Abiraterone Acetate for Treatment of Metastatic Castration-resistant Prostate Cancer in Chemotherapy-naive Patients: An Italian Analysis of Patients' Satisfaction

    loading  Checking for direct PDF access through Ovid

Abstract

Micro-Abstract

This article highlights the possible role of “patient-reported outcomes” in the evaluation of a new therapy. Abiraterone acetate is a novel treatment for metastatic prostate cancer characterized by good safety and oncologic efficacy. Few studies have investigated patients' satisfaction with treatment. Our data show that abiraterone acetate is associated with good satisfaction with treatment and that patient's satisfaction can be a predictor of good oncologic outcomes.

Introduction:

Abiraterone acetate (AA) gives a significant improvement in survival for patients with metastatic castration-resistant prostate cancer (mCRPC) before and after chemotherapy and has a favorable effect on patients' health-related quality of life and pain.
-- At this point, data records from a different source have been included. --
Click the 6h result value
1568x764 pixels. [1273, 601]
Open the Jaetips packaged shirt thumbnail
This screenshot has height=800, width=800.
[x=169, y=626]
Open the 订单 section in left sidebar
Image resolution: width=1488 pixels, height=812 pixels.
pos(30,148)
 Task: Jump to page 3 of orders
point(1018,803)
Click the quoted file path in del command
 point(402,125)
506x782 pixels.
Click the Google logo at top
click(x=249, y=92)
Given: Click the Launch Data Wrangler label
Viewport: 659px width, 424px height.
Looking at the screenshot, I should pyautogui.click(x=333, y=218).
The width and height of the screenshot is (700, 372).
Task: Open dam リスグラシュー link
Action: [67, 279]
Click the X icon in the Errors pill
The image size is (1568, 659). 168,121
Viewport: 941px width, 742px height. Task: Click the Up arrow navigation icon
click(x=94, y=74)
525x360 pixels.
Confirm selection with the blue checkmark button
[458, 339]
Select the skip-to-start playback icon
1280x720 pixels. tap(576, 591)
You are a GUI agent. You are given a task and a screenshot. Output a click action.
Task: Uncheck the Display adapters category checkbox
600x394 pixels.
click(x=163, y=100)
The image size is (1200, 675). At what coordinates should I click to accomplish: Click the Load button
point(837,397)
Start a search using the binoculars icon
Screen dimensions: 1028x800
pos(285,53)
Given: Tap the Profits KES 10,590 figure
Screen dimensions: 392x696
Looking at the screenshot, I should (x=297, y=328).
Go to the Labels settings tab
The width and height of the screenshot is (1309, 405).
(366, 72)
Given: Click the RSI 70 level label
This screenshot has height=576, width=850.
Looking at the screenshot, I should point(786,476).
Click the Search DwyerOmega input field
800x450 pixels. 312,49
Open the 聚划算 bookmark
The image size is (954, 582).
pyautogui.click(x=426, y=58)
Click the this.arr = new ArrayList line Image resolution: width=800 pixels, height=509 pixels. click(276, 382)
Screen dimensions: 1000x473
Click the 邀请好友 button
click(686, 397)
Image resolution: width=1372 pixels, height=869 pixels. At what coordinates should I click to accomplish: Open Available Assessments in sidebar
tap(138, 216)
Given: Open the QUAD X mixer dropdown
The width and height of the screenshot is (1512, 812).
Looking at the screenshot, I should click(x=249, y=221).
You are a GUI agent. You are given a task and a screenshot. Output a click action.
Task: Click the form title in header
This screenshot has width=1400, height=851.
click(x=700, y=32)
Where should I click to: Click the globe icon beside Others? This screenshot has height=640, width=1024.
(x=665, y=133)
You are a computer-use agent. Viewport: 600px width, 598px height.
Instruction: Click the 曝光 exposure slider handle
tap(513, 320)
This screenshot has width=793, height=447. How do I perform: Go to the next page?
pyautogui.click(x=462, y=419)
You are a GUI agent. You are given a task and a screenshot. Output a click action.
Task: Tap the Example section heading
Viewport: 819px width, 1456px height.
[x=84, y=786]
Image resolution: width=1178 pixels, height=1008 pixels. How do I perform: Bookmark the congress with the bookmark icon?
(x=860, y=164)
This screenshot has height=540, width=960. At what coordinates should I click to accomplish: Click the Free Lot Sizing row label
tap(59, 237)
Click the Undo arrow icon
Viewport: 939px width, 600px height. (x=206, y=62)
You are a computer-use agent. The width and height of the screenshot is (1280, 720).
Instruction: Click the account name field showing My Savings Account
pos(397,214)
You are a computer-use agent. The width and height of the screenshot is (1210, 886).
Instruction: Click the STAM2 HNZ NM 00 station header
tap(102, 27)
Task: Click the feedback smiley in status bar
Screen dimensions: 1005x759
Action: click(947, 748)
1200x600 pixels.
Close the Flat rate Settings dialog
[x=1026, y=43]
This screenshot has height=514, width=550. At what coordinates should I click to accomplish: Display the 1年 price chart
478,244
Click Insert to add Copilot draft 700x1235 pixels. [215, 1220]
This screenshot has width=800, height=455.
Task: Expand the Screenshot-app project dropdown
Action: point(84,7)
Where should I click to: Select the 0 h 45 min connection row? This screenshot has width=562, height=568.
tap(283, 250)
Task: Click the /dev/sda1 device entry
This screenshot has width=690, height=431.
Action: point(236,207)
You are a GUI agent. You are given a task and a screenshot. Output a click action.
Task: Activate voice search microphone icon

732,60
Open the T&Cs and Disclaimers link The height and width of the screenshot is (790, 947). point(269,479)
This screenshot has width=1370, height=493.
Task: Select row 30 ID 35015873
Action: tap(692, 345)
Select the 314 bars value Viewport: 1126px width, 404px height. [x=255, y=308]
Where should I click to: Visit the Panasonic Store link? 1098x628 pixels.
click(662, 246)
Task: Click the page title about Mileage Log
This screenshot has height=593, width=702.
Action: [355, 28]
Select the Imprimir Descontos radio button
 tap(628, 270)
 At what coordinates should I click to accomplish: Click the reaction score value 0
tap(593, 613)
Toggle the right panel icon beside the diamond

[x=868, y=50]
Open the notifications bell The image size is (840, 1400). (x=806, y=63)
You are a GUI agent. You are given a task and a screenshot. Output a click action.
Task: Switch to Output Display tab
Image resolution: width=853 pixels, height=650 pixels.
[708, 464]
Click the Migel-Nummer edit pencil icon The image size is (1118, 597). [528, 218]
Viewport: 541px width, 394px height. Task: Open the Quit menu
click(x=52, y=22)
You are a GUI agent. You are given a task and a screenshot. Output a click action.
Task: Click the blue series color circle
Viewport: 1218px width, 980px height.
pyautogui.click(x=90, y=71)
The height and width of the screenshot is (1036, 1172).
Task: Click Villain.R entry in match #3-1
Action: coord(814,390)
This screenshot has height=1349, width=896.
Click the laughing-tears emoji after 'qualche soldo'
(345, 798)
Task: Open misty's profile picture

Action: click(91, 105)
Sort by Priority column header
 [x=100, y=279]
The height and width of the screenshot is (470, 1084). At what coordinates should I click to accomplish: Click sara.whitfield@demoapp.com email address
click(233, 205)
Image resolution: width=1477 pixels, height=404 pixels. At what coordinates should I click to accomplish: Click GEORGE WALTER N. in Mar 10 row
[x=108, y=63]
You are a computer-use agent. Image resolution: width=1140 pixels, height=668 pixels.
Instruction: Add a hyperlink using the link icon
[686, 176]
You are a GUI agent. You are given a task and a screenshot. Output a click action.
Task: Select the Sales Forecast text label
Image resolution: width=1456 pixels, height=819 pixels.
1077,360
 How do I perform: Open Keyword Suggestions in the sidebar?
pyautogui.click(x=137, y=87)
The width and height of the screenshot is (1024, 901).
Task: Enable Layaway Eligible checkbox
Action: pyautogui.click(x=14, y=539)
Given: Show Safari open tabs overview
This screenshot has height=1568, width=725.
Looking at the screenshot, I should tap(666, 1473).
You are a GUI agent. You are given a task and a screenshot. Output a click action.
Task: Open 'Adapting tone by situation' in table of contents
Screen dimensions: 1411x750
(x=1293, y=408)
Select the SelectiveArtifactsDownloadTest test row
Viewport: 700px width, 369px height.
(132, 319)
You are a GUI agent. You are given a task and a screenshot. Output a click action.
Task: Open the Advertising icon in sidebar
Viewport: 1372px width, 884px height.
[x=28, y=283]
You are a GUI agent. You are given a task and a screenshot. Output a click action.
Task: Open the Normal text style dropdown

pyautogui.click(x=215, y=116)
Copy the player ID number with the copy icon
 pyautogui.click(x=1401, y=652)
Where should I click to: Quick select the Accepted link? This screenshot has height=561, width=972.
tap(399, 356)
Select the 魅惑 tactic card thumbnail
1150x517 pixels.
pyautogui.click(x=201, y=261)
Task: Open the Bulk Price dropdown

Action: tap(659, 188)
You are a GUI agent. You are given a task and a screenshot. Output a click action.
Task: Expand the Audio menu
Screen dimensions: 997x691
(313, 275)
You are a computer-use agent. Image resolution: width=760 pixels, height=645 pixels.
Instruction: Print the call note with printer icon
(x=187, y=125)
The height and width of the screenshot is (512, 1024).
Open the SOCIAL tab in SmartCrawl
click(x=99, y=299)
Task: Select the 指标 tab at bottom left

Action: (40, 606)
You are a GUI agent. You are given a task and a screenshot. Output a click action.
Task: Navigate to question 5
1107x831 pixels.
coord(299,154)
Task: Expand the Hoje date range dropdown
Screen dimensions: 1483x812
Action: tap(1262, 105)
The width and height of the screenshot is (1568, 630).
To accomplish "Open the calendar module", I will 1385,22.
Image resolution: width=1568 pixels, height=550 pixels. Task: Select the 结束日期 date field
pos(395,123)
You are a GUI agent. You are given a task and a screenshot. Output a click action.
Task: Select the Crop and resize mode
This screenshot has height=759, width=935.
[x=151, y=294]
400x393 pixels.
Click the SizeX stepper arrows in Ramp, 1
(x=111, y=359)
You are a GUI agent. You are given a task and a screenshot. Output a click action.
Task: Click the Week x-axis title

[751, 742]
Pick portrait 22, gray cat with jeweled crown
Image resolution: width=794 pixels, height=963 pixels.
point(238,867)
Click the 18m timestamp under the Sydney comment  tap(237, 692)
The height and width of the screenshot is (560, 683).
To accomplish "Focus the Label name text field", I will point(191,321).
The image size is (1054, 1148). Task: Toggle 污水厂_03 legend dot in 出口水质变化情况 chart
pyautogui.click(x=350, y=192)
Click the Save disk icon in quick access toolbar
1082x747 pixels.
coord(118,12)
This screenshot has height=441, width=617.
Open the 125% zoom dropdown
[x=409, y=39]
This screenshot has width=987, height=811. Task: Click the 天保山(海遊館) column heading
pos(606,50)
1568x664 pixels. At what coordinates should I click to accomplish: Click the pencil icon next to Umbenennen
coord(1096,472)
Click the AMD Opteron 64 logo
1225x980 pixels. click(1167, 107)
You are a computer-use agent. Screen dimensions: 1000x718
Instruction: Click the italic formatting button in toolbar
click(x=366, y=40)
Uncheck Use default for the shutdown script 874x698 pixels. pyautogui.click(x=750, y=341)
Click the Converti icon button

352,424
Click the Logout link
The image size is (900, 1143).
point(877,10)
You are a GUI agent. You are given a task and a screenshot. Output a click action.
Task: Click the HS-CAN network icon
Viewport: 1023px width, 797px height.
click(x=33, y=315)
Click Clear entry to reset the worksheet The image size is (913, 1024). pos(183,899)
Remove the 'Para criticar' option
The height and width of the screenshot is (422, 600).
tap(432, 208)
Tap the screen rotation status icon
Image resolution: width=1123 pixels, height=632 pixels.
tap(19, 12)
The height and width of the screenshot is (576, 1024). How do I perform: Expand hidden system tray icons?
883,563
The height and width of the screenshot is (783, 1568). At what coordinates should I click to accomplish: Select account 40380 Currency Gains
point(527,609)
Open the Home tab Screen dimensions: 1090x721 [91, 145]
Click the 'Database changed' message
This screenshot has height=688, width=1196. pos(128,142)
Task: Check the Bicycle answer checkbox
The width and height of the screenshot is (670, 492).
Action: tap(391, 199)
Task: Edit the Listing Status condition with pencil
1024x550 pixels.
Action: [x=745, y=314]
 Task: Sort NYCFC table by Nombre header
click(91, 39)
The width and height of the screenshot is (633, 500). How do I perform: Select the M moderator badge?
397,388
Only a few studies have investigated patient-reported outcomes (PROs) in AA treatment for mCRPC. The aim of this study was to investigate patients' satisfaction in men affected by mCRPC treated with AA.

Materials and Methods:

This was a retrospective analysis of a database of consecutive chemonaive patients with progressive mCRPC. Patients were treated with AA until disease progression, death, or unacceptable toxicity. Evaluation was performed at baseline and every 4 weeks by means of physical examination and laboratory studies. Eastern Cooperative Oncology Group score, pain symptoms, treatment-related toxicity, prostate-specific antigen (PSA), and overall and progression-free survival were recorded. Satisfaction with treatment was investigated at 6 months by means of a 4-point arbitrary scale.

Results:

One-hundred twenty-eight patients were enrolled. Patients' satisfaction with treatment was “greatly improved” in 36.1% of patients and “improved” in 32.4% of them. Patients with higher satisfaction had lower baseline and final PSA values (P < .05), lower PSA levels at 12 weeks (P = .080), and less pain symptoms and lower Brief Pain Inventory scores (P = .001). Satisfaction with treatment was significantly correlated with baseline PSA level (P = .018), presence of pain (P = .007), duration of androgen deprivation therapy >12 months (P = .025), and number of hormonal manipulations (P = .051). Progression-free survival significantly correlated with patient satisfaction (P < .001).

Conclusion:

AA is safe and well tolerated in chemonaive mCRPC patients, ensures good oncological and PROs. Patient's satisfaction is a predictor of progression-free survival.